They do all have have one thing in common: they are all technologies for staying connected, whether it's through a wireless connection or a physical wired connection.

In this update from Lighthouse Technologies, our goal is to help explain what these terms mean.
Click above to see a full-size image

Internet – this usually is used to refer to the signal coming into your home or business through your Internet Service Provider (ISP).

ISP – Internet Service Provider A company providing a connection, from your location, to the Internet.
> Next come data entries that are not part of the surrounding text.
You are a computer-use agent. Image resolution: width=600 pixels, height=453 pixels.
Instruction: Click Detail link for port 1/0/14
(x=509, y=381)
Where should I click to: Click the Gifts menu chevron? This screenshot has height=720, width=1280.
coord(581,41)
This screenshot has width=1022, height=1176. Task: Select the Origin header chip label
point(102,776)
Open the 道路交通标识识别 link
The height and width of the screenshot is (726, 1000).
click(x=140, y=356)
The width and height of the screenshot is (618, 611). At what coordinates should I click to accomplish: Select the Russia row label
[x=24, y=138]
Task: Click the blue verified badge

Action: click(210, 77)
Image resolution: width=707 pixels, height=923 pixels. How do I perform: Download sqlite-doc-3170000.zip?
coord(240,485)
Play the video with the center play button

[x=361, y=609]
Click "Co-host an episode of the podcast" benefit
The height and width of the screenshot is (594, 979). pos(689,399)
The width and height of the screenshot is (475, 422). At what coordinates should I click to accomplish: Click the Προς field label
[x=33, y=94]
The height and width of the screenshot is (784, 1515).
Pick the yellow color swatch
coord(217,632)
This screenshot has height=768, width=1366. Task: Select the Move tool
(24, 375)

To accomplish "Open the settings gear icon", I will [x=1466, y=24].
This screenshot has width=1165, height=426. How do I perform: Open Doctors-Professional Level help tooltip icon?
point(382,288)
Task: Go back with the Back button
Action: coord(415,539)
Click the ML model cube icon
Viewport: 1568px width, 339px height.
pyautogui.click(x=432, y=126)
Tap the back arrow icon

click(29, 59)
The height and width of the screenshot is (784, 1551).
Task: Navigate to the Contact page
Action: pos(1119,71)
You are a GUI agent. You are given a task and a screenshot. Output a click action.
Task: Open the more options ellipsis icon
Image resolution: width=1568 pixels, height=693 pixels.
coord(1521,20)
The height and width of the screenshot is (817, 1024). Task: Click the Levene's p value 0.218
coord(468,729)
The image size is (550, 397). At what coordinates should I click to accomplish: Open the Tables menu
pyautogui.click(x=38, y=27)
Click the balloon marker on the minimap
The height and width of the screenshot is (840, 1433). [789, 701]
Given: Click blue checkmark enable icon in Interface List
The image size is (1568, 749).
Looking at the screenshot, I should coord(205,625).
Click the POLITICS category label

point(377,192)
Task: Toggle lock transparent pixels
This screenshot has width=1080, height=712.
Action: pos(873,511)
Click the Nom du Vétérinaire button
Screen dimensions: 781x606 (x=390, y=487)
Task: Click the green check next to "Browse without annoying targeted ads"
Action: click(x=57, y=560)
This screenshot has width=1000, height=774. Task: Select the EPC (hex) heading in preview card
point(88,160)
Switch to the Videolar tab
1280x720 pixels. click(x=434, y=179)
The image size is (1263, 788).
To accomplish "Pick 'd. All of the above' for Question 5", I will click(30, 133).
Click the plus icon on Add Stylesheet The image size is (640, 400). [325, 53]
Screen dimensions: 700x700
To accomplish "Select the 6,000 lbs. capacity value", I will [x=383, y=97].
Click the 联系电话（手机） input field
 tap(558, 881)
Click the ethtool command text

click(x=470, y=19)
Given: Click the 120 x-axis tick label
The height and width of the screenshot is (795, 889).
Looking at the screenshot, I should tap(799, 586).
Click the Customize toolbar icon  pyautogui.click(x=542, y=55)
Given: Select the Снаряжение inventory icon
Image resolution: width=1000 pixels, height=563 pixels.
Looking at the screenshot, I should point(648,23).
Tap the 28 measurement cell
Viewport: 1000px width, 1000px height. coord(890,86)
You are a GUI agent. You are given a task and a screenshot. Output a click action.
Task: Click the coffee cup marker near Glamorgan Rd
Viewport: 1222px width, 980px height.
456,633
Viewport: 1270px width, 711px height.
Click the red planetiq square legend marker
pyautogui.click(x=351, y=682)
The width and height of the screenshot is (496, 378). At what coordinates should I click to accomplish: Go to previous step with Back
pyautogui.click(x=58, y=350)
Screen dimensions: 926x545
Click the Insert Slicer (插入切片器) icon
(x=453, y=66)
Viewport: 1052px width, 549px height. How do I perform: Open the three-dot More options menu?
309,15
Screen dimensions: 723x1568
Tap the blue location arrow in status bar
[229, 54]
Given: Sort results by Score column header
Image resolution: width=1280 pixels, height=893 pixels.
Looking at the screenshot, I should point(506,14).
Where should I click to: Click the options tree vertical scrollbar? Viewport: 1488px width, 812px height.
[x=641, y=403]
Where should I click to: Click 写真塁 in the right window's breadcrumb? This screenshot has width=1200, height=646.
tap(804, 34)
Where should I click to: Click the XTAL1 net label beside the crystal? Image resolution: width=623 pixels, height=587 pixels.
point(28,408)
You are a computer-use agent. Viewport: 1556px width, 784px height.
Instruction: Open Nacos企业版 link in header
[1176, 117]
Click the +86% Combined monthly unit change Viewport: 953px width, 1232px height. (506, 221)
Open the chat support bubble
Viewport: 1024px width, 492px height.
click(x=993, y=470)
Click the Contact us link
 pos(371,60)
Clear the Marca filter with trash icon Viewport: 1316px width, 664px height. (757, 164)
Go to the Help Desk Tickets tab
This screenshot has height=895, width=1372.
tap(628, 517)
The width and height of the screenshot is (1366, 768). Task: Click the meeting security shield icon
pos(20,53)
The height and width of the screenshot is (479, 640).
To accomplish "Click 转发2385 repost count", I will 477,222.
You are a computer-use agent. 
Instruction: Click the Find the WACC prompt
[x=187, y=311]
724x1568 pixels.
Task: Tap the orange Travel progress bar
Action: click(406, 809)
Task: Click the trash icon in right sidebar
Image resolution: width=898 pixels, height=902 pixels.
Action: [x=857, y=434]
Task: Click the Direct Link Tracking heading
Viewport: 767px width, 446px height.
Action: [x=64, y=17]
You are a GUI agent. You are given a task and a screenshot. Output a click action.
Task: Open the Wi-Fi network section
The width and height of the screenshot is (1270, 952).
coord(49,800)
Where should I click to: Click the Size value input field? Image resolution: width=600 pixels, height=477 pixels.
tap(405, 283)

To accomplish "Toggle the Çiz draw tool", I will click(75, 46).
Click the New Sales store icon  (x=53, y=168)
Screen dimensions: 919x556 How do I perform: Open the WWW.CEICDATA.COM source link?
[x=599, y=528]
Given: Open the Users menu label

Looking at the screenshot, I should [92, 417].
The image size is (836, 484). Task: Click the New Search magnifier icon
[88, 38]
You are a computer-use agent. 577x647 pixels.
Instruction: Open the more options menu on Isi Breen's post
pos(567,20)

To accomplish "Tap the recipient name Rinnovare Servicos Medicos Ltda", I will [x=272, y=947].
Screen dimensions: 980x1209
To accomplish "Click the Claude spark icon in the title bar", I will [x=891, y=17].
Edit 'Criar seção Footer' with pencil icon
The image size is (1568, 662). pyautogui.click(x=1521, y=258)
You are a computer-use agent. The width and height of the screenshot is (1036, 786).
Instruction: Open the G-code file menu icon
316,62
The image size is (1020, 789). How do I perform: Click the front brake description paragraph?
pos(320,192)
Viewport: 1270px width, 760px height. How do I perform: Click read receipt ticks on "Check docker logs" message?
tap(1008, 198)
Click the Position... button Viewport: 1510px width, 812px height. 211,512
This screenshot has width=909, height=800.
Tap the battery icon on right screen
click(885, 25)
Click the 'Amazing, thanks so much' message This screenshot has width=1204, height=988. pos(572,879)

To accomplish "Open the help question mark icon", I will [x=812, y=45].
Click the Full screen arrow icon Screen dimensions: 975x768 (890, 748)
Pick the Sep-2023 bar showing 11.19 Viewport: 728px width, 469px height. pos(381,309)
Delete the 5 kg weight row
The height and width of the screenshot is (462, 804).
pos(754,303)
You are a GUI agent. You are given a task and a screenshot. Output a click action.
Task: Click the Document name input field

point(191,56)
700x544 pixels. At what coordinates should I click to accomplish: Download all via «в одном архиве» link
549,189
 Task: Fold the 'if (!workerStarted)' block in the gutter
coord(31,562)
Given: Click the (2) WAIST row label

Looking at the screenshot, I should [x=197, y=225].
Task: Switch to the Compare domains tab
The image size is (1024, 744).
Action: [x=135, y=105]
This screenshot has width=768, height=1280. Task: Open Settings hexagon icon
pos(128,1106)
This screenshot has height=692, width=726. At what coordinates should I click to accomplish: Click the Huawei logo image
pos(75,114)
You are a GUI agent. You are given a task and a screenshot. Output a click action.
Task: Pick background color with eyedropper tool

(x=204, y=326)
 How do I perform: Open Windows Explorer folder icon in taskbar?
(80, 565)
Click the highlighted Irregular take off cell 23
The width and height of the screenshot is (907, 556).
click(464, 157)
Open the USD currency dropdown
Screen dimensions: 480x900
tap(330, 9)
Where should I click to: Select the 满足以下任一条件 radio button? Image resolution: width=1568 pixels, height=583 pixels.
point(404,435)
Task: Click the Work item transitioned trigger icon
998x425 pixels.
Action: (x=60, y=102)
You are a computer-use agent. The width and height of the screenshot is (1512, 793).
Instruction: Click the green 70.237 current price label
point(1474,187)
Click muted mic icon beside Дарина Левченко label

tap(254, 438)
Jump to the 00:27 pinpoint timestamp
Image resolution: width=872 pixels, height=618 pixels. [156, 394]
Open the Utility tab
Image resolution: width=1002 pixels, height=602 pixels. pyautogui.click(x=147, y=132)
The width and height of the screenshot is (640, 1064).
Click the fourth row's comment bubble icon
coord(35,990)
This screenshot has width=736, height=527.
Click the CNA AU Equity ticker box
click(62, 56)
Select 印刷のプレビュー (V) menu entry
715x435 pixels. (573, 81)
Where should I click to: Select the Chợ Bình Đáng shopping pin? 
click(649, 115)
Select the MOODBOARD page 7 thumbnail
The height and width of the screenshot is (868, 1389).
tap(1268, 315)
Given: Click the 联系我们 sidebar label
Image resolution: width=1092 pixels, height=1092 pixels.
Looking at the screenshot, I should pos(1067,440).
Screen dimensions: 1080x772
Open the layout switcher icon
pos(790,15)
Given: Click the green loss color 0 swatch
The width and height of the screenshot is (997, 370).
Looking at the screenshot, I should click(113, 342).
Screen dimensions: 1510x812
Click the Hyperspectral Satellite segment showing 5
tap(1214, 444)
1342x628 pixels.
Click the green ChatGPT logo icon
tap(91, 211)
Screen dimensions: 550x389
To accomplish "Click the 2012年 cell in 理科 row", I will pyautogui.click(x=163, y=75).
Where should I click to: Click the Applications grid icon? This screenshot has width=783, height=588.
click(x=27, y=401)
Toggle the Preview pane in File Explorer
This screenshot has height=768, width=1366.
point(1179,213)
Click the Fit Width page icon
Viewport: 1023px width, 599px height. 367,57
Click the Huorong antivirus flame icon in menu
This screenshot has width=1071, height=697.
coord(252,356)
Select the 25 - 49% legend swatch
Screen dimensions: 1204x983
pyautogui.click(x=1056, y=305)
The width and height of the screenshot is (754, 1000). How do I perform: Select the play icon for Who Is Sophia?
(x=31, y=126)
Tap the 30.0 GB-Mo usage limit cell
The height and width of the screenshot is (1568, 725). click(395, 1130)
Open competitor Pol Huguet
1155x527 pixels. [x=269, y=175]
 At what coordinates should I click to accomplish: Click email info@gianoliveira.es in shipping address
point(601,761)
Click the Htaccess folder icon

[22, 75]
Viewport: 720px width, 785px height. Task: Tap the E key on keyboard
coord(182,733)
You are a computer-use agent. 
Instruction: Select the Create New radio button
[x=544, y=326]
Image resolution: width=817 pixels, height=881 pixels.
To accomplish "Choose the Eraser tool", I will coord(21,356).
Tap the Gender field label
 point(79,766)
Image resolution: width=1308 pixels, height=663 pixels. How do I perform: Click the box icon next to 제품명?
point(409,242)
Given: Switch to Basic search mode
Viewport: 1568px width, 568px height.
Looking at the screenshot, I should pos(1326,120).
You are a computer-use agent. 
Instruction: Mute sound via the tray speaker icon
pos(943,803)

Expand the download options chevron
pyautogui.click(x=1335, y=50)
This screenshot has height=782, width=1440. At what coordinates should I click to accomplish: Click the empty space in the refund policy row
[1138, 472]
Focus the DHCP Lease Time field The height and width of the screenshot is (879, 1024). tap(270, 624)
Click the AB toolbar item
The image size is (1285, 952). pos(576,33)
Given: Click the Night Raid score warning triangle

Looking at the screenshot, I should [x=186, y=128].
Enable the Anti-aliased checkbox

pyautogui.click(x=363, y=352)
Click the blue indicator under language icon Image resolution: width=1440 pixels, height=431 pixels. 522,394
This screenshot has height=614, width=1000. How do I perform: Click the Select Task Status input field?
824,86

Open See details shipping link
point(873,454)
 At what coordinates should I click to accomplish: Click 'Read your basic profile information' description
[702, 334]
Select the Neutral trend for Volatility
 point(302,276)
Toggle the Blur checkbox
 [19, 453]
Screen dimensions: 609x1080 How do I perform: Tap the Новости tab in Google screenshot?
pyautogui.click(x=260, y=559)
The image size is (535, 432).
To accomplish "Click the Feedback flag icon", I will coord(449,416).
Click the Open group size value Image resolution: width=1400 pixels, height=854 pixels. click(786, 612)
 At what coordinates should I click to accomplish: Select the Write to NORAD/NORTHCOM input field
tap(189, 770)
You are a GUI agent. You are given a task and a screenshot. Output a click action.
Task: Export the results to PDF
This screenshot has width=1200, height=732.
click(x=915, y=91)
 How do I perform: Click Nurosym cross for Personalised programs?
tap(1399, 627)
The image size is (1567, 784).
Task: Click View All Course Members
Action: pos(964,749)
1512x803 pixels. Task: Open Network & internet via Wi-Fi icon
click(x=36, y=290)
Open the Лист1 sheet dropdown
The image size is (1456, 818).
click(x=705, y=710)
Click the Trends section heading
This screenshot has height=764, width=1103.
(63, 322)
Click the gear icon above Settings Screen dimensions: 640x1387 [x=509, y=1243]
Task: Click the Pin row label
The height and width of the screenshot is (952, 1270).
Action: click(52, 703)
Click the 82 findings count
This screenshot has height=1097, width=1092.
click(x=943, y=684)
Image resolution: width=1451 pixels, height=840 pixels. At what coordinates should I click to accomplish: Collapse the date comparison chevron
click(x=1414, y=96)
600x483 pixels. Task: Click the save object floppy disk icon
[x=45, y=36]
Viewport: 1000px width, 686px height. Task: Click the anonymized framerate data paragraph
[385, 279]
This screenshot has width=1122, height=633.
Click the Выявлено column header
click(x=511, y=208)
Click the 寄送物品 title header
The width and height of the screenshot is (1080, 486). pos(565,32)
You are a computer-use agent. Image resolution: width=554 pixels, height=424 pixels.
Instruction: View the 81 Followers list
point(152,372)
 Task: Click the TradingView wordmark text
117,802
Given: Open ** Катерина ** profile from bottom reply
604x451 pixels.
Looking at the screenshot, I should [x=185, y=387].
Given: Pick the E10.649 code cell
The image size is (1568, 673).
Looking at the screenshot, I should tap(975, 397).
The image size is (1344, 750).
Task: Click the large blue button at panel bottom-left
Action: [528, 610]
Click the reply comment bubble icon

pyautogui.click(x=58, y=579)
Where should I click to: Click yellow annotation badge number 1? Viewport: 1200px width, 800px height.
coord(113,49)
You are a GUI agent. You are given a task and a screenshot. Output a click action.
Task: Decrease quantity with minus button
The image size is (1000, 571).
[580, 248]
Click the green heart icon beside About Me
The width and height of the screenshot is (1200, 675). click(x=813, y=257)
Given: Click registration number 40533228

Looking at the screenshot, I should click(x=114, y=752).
In our area, this is usually provided by XFinity, AT&T, and CenturyLink, but can include satellite providers like HughesNet (and likely soon Starlink).

Network – The entirety of all of the things you have connected, as well as how they are connected, regardless of what technology is used to connect.

Modem/Router – while these are technically 2 different devices, most of the time they are in one box. Your modem connects to and manages the connection between your network and your Internet Service Provider (ISP). Your router manages how that connection is used, when it’s being split between all of the devices on your network.

Wifi – a signal that is broadcasted by your Router. Devices connect to a WiFi signal. They do this in order to connect to the router.  Through the router, they connect to other devices on your network, and also to the Internet.

Ethernet – a physical cable made up of 8 copper wires that is used to connect wired devices (like a Smart TV or an Alexa speaker). Typically, Ethernet is used to ensure that you have the cleanest connection to your router.

Which is better – WiFi or Ethernet?  Either can be great, and most of us prefer to connect via WiFi because we don’t like taking the time or having the mess of cables.  However, for the highest reliability and least potential for interference, we recommend using Ethernet if it’s available – which is why we often wire new construction - with Ethernet - to every room in a home or business.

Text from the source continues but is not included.